For Lyova Odoevtsev, Russian literature is rather the subject of his concern or fussy delight, but not admiration. “Leva notes that literature does not need any freedom of speech, but publicity is needed as a condition that allows only its very possibility, nothing more.” For him, literature makes his personal destiny possible, substantiates it. Therefore, in literature there can be no real freedom for him, which would immediately undermine his positions and prejudices.

As in any philological novel, scientific discovery triggers fatal plot mechanisms.
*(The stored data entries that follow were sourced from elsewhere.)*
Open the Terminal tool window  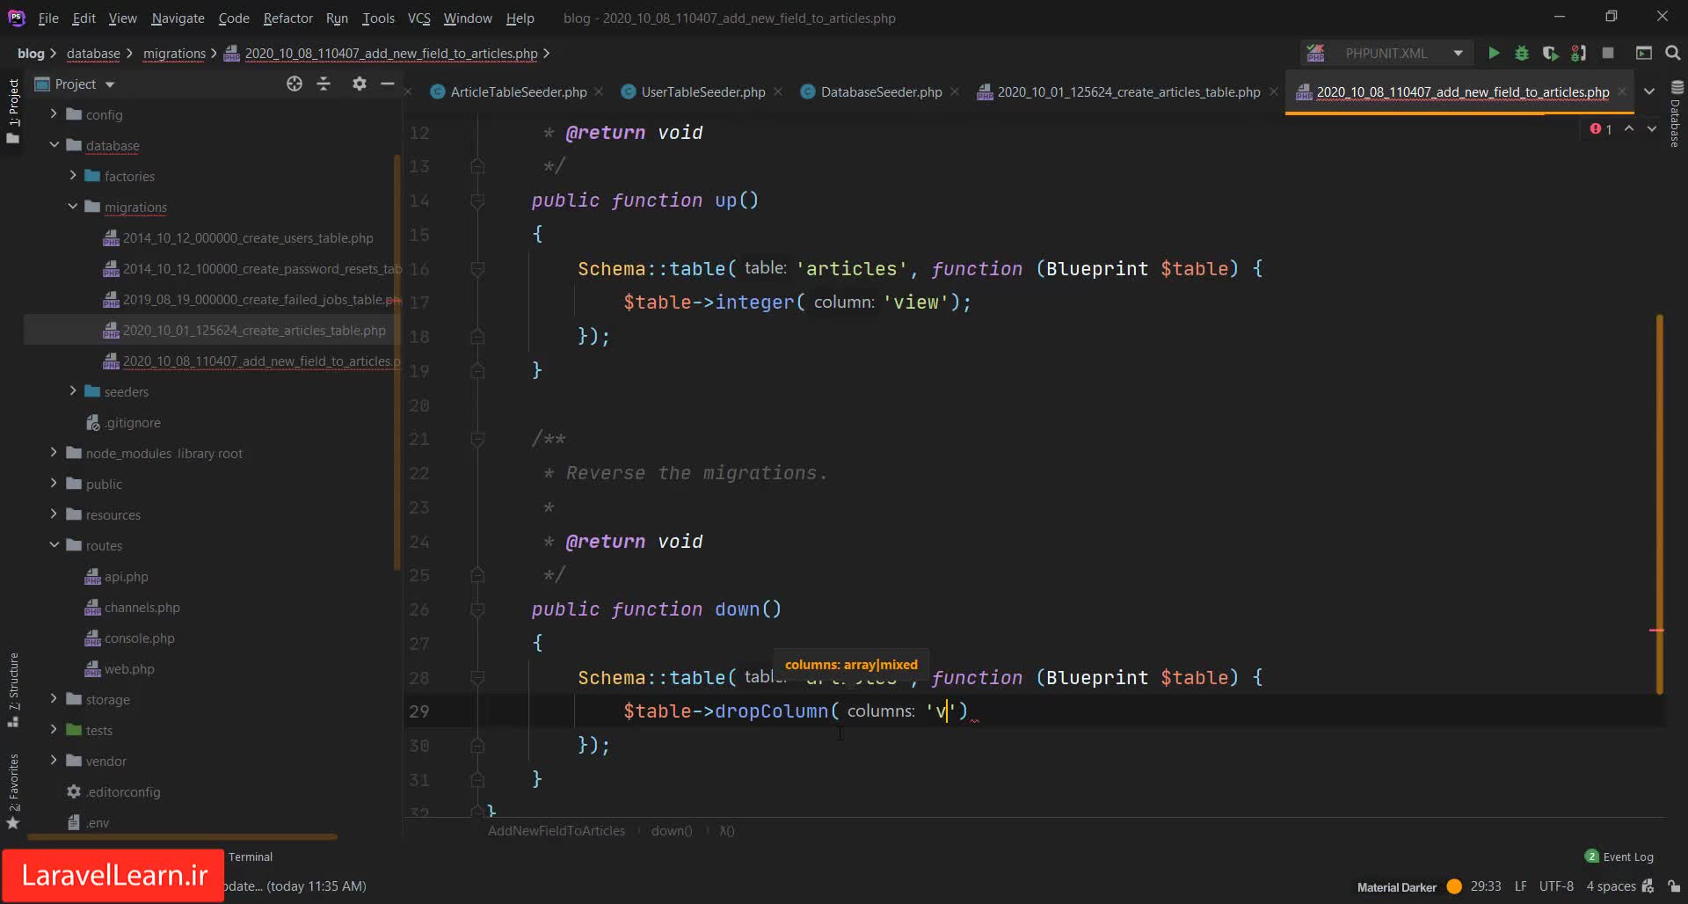(x=251, y=857)
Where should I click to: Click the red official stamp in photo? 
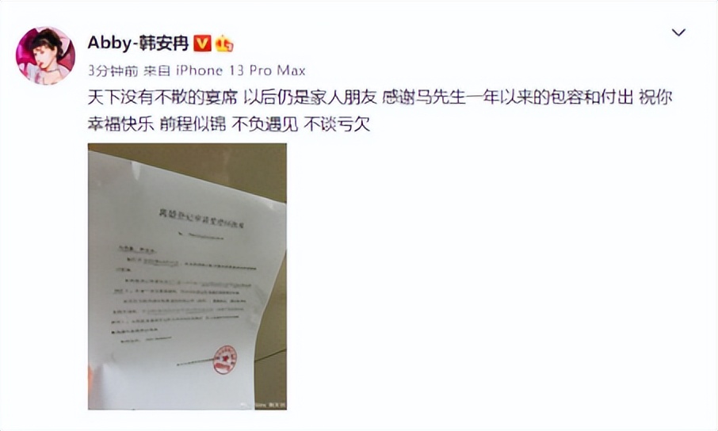tap(225, 360)
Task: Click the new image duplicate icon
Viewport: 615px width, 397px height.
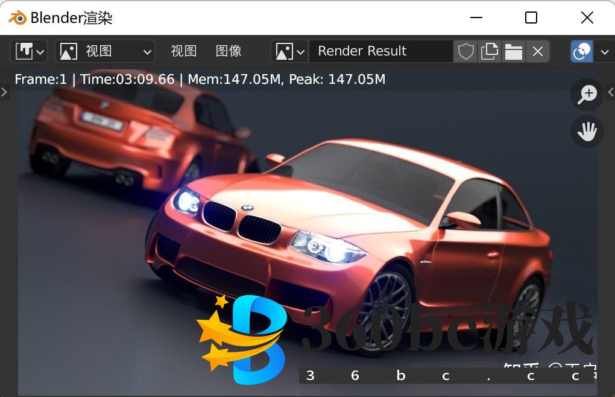Action: pos(489,52)
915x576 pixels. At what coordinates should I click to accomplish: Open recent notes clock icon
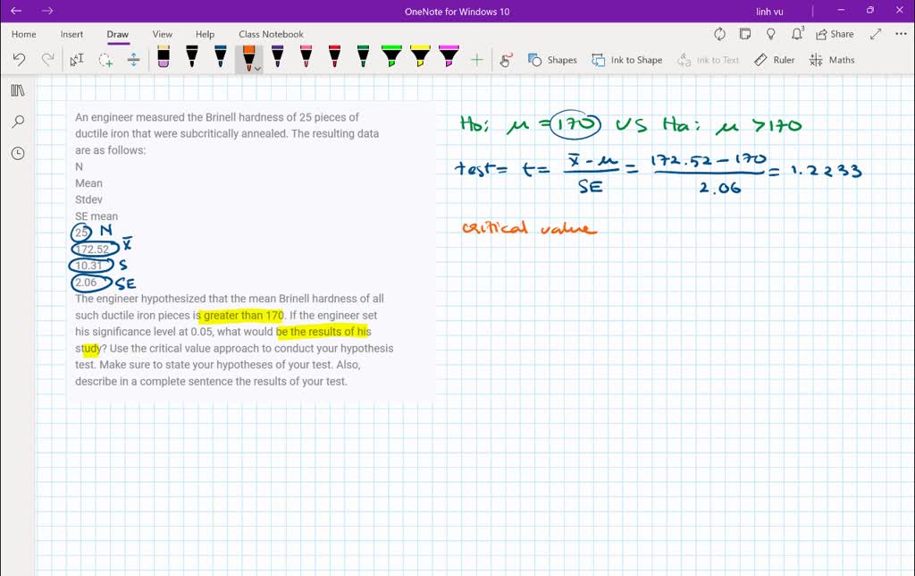click(x=18, y=153)
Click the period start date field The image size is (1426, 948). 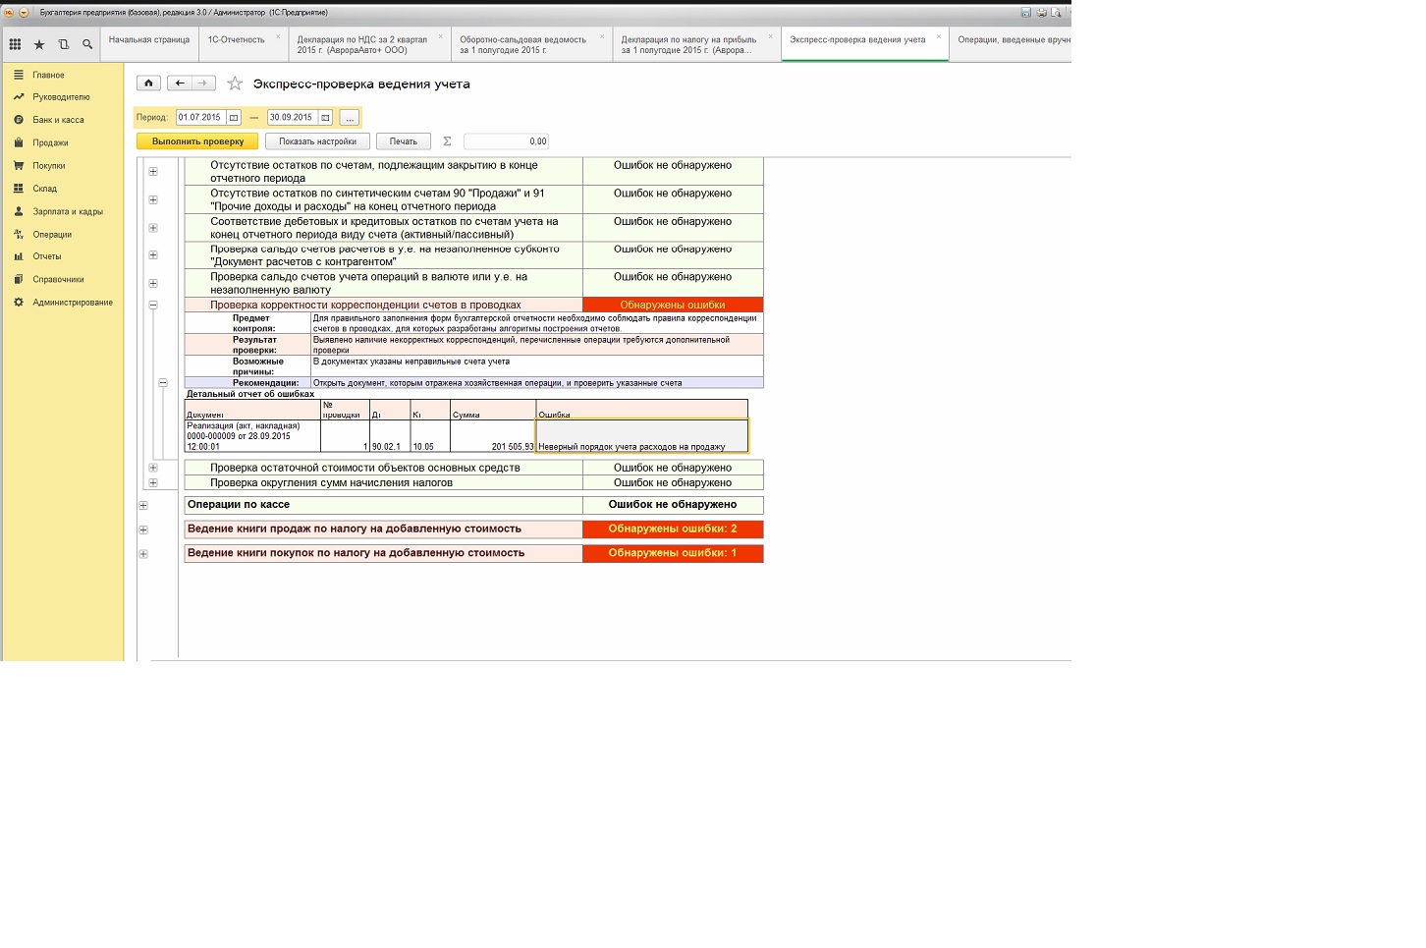pos(200,118)
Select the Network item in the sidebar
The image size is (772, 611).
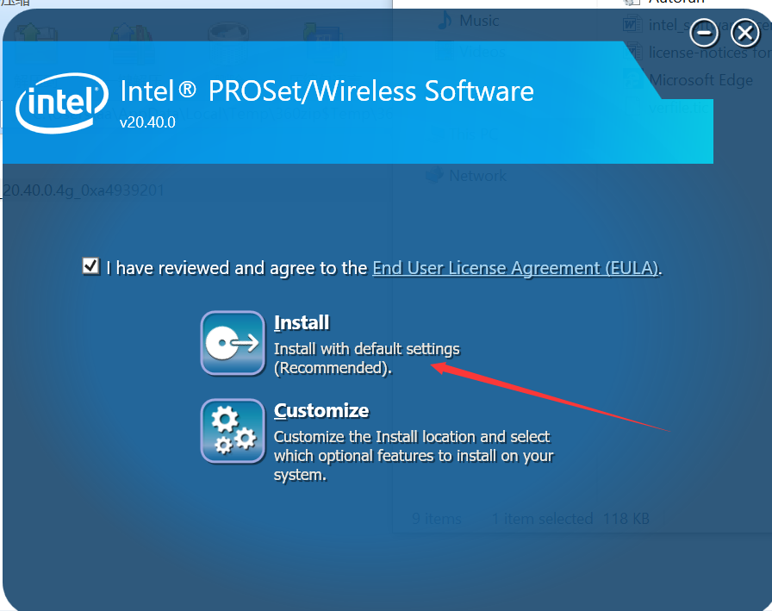coord(477,176)
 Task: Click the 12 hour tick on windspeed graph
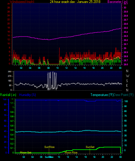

Having proved that Tyutchev's poem "Madness", which discredits the prophetic mission of the poet, was written in response to Pushkin's "Prophet", the hero involuntarily opened the way to madness in the Pushkin House itself, where the speeches of Pushkinists turned into nonsense and scandal - the heroes became not the guardians of culture, but just brawlers.

What in the novel could Soviet editors not like?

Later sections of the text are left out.